# YOUR OBJECTIVE:
Each line containing the string "logo" should be copied out of the entries.

# DATA FOR REVIEW:
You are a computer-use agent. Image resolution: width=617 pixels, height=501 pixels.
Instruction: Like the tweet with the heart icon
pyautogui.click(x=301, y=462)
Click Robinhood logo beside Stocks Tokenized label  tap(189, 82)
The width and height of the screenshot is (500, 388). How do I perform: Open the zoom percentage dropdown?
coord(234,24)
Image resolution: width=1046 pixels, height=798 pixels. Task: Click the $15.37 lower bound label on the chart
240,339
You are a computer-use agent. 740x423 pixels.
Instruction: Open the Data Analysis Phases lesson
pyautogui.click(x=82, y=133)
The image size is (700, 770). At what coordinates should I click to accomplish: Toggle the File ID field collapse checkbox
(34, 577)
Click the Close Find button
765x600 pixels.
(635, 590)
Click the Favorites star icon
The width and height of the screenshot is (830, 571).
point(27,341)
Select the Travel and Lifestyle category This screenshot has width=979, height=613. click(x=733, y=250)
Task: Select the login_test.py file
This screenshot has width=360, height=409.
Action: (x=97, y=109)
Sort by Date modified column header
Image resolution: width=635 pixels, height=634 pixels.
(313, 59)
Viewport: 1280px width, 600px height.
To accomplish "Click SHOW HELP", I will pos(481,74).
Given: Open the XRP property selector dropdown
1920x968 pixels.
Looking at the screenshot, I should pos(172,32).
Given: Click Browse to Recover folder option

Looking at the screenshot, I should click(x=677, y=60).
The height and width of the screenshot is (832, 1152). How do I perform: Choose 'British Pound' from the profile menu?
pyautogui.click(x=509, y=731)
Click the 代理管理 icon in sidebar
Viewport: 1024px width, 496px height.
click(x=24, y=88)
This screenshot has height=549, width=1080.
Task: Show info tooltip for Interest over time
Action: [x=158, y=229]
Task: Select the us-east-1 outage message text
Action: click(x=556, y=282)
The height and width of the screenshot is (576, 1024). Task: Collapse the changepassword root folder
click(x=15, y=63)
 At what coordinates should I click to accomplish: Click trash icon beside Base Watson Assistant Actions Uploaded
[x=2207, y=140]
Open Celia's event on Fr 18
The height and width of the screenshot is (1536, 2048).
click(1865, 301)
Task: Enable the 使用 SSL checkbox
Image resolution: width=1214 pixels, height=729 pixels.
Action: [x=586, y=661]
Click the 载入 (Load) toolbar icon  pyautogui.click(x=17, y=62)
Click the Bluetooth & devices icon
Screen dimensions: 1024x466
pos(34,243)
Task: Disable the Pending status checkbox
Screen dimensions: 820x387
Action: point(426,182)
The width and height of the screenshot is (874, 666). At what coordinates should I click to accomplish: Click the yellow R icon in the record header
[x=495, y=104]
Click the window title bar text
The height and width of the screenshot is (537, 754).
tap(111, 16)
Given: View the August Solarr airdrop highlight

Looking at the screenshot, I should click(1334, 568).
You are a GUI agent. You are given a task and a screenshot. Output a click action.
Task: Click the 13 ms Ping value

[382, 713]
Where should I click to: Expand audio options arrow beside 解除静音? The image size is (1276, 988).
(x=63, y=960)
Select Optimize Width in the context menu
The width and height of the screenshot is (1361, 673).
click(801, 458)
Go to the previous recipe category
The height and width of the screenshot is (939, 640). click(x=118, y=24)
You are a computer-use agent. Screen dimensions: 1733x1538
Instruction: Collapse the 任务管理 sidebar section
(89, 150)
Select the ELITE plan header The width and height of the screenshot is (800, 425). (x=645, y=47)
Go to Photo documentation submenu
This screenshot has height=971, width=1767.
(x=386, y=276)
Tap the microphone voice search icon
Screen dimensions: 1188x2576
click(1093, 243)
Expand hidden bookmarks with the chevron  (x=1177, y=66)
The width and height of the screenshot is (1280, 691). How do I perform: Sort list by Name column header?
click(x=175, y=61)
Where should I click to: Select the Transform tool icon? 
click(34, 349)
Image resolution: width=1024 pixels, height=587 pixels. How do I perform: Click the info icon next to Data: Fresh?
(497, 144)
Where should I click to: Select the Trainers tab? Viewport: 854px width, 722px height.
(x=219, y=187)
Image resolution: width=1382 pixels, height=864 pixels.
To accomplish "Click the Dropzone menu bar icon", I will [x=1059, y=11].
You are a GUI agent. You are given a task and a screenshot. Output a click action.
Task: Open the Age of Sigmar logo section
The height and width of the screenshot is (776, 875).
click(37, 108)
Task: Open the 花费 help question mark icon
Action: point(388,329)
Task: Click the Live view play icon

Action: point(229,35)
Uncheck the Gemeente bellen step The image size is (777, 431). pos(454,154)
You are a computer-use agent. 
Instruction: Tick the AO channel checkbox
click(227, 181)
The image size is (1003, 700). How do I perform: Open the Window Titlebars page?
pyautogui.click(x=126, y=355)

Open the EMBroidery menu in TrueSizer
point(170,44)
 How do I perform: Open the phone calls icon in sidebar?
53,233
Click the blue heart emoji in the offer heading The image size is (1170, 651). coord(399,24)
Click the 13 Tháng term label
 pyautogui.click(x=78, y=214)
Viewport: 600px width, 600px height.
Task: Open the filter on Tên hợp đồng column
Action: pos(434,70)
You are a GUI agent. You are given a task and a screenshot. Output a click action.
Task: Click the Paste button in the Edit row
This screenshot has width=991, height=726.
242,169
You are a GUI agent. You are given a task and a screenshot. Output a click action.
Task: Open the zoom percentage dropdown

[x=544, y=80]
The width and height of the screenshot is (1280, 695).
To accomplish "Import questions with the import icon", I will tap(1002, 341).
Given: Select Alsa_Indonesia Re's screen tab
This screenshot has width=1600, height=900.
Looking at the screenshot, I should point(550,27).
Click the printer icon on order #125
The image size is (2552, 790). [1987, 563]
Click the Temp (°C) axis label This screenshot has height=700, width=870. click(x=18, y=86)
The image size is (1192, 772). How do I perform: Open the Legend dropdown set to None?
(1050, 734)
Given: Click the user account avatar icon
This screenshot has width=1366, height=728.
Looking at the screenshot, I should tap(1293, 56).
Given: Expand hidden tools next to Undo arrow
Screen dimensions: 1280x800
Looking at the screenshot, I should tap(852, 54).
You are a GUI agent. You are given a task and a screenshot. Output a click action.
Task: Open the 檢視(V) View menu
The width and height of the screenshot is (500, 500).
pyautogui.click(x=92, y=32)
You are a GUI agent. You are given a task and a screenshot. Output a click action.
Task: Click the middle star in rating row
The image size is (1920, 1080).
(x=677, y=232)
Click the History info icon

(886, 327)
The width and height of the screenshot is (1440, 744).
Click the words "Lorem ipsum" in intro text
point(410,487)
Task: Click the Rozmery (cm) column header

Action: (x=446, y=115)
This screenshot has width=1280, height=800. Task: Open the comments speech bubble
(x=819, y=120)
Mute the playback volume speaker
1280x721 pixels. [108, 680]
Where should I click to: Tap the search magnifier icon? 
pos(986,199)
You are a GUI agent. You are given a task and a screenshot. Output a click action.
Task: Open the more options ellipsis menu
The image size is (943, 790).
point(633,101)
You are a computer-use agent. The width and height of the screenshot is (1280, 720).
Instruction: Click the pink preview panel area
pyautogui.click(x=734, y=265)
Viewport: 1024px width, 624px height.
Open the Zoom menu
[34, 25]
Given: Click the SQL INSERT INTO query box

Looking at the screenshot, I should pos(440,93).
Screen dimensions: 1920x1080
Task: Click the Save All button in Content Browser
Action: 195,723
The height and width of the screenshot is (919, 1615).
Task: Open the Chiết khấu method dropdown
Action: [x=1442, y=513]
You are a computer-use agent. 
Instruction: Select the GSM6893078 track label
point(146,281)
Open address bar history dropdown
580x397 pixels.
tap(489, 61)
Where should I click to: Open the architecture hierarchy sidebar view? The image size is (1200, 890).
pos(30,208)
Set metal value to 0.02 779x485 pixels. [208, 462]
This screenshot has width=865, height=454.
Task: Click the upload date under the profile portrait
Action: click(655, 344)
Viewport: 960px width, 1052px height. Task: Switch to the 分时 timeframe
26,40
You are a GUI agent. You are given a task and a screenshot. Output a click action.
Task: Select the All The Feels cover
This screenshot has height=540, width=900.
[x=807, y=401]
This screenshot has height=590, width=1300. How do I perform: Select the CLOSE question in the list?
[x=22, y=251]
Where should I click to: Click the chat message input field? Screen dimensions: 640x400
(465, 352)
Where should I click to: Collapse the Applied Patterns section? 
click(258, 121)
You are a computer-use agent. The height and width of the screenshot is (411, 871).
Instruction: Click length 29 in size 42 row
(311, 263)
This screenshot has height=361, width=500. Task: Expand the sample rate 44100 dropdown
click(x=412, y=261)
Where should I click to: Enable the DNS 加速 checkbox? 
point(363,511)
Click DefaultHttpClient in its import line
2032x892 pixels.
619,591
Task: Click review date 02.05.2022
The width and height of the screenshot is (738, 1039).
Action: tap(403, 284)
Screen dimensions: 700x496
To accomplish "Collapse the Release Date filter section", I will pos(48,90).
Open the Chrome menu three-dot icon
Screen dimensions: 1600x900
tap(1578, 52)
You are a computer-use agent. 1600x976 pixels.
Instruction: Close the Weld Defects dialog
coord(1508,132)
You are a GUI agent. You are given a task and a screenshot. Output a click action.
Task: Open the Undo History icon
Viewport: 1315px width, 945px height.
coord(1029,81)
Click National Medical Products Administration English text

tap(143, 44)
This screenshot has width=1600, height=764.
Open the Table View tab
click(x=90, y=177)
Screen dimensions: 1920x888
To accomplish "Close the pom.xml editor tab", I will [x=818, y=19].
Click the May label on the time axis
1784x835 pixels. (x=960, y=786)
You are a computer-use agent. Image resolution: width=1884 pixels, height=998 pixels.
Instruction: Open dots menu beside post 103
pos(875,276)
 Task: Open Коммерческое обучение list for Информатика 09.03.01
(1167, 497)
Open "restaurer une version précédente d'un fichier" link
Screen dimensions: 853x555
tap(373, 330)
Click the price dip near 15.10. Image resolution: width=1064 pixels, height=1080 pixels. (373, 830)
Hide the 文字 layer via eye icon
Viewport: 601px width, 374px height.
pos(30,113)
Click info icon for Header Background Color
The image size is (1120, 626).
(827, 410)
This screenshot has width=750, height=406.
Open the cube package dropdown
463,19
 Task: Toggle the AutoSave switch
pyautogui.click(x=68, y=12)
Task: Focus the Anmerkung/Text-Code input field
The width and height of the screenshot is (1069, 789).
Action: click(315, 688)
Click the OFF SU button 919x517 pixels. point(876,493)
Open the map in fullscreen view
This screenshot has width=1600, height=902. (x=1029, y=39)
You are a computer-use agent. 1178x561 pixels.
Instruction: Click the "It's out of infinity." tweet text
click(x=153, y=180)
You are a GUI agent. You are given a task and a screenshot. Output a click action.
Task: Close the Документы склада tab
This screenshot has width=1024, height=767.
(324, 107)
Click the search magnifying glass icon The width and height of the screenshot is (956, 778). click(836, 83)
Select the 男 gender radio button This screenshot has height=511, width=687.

# ANSWER TO THIS TASK:
Click Robinhood logo beside Stocks Tokenized label  tap(189, 82)
Task: Open the Age of Sigmar logo section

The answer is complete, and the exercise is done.